What is required =
In the entries below, work out how many lines include "with", and write only that number.

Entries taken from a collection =
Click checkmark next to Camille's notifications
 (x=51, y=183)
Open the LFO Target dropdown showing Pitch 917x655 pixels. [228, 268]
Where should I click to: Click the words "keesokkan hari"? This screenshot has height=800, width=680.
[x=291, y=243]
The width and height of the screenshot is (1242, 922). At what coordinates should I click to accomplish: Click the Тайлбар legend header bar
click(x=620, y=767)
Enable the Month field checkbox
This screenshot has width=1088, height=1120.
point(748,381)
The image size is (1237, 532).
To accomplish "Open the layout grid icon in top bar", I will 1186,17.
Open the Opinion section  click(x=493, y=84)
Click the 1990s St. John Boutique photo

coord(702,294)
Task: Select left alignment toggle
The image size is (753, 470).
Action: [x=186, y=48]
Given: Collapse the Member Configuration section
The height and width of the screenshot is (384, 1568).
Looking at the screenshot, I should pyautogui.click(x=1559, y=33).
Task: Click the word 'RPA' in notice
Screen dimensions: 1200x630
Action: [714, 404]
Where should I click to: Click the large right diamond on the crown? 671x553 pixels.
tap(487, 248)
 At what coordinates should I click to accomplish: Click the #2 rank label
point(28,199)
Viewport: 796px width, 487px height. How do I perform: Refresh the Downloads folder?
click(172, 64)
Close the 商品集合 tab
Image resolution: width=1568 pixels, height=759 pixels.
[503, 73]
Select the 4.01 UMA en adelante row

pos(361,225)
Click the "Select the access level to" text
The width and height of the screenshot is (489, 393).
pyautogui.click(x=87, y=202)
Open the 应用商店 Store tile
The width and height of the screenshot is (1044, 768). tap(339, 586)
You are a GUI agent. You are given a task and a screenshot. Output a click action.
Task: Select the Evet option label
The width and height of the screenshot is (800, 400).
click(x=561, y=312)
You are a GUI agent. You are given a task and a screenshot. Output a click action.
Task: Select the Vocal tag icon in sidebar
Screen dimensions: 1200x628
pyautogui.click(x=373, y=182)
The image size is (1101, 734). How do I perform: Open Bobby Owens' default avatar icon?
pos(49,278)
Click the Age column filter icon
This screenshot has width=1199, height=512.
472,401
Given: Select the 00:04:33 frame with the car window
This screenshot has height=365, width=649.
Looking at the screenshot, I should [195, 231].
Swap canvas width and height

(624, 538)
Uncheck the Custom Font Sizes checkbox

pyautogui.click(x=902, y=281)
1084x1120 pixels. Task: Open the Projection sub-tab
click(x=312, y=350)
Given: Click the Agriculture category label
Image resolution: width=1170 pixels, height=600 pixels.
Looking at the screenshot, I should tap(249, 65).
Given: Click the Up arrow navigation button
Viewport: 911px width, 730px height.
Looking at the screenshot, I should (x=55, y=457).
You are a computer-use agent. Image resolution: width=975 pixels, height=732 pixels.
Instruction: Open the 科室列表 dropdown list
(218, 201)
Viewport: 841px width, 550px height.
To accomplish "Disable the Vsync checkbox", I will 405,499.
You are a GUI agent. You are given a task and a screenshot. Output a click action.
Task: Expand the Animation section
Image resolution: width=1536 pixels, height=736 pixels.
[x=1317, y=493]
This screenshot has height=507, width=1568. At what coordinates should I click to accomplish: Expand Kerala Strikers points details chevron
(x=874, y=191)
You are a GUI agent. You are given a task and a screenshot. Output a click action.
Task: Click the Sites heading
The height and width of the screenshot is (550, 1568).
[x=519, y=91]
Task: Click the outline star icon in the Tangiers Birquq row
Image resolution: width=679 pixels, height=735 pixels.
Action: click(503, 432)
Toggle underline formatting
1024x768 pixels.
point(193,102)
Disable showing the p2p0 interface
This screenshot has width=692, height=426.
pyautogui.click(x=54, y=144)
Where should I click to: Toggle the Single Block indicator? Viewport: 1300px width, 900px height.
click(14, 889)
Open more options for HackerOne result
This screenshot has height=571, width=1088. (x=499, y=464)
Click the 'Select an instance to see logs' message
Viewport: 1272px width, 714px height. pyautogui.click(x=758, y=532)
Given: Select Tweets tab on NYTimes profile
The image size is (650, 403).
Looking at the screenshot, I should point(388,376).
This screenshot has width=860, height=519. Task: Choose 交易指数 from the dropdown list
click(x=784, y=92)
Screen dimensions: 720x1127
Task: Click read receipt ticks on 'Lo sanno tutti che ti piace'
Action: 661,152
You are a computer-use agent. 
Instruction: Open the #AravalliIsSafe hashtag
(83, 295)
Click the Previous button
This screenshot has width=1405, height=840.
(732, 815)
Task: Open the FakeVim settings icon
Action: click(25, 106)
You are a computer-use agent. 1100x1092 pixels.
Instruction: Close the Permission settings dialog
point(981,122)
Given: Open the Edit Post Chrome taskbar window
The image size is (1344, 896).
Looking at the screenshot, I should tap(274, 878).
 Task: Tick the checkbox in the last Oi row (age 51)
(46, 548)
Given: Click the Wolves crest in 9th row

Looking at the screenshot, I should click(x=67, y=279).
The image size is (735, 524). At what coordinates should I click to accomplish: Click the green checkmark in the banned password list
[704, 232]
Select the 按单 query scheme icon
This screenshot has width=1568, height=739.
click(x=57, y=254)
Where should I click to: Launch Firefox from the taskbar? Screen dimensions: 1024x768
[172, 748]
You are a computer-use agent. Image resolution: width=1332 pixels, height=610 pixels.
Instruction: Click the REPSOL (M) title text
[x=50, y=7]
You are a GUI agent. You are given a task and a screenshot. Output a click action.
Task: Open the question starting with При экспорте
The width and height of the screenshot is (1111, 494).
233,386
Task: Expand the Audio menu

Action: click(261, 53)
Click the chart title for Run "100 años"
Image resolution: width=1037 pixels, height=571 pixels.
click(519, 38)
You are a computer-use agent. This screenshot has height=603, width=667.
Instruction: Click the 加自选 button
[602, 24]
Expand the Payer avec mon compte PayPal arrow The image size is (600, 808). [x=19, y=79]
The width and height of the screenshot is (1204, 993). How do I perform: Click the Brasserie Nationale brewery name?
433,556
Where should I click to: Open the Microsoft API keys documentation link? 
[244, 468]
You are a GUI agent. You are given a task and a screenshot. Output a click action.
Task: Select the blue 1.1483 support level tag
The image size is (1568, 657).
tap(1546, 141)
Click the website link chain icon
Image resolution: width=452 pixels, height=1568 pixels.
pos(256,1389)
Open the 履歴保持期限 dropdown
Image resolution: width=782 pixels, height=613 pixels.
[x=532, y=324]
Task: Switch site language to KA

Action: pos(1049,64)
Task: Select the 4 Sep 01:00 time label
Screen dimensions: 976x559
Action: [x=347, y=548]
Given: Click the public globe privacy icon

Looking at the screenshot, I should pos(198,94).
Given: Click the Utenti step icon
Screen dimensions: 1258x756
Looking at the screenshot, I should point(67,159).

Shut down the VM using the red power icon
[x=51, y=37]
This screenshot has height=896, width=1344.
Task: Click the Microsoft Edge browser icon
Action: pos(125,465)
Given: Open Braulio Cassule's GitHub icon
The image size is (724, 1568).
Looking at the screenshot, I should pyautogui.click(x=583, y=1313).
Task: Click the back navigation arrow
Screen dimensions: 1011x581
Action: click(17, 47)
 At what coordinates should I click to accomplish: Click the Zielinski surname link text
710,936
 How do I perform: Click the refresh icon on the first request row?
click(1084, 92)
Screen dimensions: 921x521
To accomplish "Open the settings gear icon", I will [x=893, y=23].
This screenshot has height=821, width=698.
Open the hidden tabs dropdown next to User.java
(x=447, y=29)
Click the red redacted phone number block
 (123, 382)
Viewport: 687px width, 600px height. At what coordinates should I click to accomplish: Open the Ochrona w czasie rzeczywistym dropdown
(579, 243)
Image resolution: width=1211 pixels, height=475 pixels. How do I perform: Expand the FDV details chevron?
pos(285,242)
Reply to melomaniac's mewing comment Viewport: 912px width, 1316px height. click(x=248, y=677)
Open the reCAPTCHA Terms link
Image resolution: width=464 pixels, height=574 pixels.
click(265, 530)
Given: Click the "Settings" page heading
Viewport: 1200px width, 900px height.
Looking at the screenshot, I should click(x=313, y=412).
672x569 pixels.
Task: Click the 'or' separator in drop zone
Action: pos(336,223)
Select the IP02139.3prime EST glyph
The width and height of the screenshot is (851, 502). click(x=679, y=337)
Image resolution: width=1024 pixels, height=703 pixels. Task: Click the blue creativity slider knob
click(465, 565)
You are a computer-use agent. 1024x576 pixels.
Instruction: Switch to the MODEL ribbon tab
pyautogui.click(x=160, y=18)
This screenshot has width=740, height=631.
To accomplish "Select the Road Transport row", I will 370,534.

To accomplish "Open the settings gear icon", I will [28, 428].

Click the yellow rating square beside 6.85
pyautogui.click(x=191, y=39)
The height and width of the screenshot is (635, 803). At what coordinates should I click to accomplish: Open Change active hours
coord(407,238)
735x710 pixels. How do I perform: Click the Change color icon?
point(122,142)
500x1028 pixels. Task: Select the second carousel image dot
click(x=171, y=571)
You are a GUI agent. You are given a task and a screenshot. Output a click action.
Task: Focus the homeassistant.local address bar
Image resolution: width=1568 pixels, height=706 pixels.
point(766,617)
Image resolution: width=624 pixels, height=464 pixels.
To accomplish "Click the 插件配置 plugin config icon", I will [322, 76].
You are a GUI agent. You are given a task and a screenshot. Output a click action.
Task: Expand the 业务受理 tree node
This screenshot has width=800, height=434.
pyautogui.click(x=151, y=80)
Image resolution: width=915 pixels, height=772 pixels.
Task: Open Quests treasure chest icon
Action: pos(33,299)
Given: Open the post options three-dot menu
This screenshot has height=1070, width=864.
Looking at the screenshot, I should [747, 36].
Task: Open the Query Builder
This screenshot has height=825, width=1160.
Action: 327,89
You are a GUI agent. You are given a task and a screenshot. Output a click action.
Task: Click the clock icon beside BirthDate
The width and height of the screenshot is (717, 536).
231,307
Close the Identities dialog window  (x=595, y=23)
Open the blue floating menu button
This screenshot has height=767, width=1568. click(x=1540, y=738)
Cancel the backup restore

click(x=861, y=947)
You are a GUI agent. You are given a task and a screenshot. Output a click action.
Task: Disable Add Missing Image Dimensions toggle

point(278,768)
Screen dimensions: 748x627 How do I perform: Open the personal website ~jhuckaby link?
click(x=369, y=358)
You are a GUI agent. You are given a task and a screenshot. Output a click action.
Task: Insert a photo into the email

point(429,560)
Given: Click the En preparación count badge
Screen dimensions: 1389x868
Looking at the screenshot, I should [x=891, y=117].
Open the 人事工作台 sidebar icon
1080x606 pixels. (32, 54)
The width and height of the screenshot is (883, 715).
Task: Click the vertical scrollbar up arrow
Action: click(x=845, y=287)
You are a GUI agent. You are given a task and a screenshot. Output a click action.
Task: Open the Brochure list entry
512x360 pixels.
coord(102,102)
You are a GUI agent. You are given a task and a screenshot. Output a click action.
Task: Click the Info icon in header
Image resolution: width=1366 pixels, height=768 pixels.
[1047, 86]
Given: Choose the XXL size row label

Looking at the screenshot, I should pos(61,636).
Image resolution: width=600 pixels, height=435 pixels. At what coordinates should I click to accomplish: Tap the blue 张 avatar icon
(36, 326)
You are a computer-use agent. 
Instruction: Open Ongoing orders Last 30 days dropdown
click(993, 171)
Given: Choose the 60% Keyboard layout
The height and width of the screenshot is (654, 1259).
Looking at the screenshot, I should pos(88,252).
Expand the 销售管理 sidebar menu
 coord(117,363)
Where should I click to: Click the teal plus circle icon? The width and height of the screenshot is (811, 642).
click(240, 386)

Solved exercise =
2